It is known that A to A matings of MRI scanned Cavaliers have produced Off-springs with SM
Bet, this point is noted by Alison and me
but as also stated, this is very rare and in all the research studies so far, NO clear dogs have been produced in matings of dogs that were believed to be asymptomatic (and therefore assumed by their breeders to be clear but later scanned and found to have SM). Whereas clear dogs have produced almost no dogs with symptomatic SM and puppies on scans so far are either clear or have very mild status.
Inheritance is also not understood for MVD (sadly a situation set to continue as breeders refused to give enough heart info for the genome study for BOTH these conditions to have been analysed -- surely a crime in itself for the breed!!). Yet you yourself have argued strongly and passionately for years that dogs should be cardiac tested for the same reasons that people argue dogs need to be scanned -- every indication is the condition is strongly hereditary in the breed, the evidence is that breeding clearer dogs produces clearer offspring than breeding affected dogs, all else being equal. And there isn't a geneticist or researcher that believes the condition is not strongly hereditary, that I know of, in any country where research is being done -- dogs that are symptomatic tend to start to produce dogs that are also symtpomatic, as can be seen in several well known cases.
Given that breeders live with many dogs that many times are kept in kennels or separate dog quarters, the chance of observing symptoms also is low as many symptoms are not that pronounced until and unless the dog reaches severe status -- so I have no doubt that well intentioned breeders who do not scan are breeding symptomatic dogs that they think are not symptomatic. I have a deaf dog that came from a very health focused breeder who -- despite the fact that the dog was one of their personal favourites -- never realised she cannot hear. If this is the case with something as seemingly obvious as total deafness, I've no doubt it is very easy to miss the morning and nighttime scratching that is a common initial symptom, and may only happen after dogs are kennelled or off to the dog room, or before the breeder sees them in the morning. For example, I have absolutely no doubt my Leo would have been used at stud had I not bought him (this was the intention) because unless someone had him sleeping in the same room as themselves, they'd have missed all his growing symptoms between age 2-5, his prime breeding years, when he would scratch during the night or very first thing in the morning, never on walks though, no initial air scratching, no yelping, nothing.

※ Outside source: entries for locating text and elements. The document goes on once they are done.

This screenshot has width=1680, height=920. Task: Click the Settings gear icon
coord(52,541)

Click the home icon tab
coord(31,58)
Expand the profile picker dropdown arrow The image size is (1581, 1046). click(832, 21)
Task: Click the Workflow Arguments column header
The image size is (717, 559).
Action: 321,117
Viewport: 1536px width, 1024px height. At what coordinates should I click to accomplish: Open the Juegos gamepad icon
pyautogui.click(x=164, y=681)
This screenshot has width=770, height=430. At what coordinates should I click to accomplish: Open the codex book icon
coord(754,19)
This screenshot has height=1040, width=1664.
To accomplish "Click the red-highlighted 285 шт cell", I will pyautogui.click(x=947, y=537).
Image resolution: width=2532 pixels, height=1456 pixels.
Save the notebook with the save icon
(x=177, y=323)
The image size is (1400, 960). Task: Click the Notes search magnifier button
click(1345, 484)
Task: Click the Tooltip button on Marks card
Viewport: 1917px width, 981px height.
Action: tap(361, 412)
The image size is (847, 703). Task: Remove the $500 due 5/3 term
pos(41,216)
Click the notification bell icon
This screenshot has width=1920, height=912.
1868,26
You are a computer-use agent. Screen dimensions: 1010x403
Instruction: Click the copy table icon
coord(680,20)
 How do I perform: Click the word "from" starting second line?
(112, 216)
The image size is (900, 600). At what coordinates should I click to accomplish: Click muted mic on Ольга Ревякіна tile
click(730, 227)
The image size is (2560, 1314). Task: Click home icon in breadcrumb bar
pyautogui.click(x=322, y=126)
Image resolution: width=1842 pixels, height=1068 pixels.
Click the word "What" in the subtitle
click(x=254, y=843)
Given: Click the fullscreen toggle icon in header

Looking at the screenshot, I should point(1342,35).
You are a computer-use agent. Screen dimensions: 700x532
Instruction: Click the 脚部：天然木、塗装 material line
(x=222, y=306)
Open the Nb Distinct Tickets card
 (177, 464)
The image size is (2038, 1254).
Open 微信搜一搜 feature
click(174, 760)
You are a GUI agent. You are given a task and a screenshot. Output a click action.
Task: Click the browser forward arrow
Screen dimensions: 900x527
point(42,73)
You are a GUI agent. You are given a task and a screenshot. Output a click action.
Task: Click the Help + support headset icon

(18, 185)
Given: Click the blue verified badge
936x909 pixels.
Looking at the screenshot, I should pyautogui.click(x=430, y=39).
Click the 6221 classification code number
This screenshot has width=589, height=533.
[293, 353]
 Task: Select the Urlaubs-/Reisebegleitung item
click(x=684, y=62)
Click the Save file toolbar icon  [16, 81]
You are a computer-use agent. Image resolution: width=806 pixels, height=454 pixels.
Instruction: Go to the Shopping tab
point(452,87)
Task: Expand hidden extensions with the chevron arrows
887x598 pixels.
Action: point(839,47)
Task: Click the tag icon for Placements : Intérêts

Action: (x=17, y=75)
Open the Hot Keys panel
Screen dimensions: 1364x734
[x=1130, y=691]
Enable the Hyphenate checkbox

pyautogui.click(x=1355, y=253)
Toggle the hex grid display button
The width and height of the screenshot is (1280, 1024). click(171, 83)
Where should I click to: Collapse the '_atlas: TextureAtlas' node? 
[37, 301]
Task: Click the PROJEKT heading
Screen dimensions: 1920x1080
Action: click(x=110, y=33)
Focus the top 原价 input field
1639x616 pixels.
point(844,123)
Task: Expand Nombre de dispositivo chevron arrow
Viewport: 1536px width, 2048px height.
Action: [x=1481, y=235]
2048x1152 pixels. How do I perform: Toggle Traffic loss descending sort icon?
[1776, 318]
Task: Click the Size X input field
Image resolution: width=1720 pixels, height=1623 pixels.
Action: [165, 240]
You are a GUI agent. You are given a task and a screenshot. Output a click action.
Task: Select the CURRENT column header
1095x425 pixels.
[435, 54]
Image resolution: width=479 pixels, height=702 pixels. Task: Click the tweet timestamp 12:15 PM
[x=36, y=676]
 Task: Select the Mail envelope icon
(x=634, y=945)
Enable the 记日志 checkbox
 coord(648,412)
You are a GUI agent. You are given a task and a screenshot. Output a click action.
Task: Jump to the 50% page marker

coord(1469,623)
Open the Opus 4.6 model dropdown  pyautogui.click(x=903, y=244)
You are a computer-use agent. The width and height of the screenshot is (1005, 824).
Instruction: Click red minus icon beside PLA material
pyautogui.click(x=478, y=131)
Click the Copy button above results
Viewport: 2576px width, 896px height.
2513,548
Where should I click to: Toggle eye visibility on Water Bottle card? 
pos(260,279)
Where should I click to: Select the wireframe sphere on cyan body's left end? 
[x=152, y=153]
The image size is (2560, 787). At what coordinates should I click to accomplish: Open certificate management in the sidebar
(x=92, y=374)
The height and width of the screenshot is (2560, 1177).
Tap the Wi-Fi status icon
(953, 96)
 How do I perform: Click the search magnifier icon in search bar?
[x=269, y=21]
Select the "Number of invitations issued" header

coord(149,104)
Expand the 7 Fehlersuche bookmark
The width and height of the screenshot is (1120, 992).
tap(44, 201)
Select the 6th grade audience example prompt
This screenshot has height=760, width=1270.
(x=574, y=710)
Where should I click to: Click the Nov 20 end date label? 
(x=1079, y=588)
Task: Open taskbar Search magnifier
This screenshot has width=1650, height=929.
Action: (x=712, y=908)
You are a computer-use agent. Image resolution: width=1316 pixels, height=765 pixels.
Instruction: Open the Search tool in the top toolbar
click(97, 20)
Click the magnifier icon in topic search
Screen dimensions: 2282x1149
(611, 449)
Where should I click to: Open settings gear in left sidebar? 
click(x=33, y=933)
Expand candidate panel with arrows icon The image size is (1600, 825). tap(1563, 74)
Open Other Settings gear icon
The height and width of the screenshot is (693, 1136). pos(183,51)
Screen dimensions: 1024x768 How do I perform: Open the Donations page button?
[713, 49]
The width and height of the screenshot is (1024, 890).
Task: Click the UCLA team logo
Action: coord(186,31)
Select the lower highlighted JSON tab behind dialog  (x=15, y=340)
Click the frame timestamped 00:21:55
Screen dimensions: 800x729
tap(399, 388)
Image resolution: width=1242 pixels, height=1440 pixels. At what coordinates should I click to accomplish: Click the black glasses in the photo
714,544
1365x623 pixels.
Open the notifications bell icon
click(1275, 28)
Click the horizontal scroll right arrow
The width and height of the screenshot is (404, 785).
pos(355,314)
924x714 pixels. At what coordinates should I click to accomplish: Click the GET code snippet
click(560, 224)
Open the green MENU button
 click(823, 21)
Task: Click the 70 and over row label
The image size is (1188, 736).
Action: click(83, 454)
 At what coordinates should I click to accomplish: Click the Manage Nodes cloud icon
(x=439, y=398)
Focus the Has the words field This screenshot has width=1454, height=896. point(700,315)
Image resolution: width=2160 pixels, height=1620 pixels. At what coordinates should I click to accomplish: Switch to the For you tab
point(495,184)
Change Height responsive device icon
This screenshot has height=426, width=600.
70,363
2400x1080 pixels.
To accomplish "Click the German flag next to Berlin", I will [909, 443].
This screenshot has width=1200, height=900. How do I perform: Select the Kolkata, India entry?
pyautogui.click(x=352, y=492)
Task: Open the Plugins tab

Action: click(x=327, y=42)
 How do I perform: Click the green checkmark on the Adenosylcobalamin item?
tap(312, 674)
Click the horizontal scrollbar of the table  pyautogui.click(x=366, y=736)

I have spoken to Sarah Blott who definitely feels the condition is hereditary -- her goal is hopefully to discover the mechanism, eg to not understand IF but understand HOW. The problem is that breeders continue to not do scans, or work with her. More data is needed for her project to have any chance of success. Some actually feel there is already enough scan info out there to develop breeding recommendations based on DNA testing alone but the problem is that breeders have not submitted enough of the scan information that is already out there, and that is forcing breeders who do care, to continue to have to pay for scans.
Breeders and clubs could do much towards progressing research if there were some strong club and breeder support for the existing research programmes much less the work that will need to be done in future. I do know that several geneticists are not as hopeful as Sarah for the breed's future so really breeders should be fully backing her work as their best hope for having a breed to show in the years to come.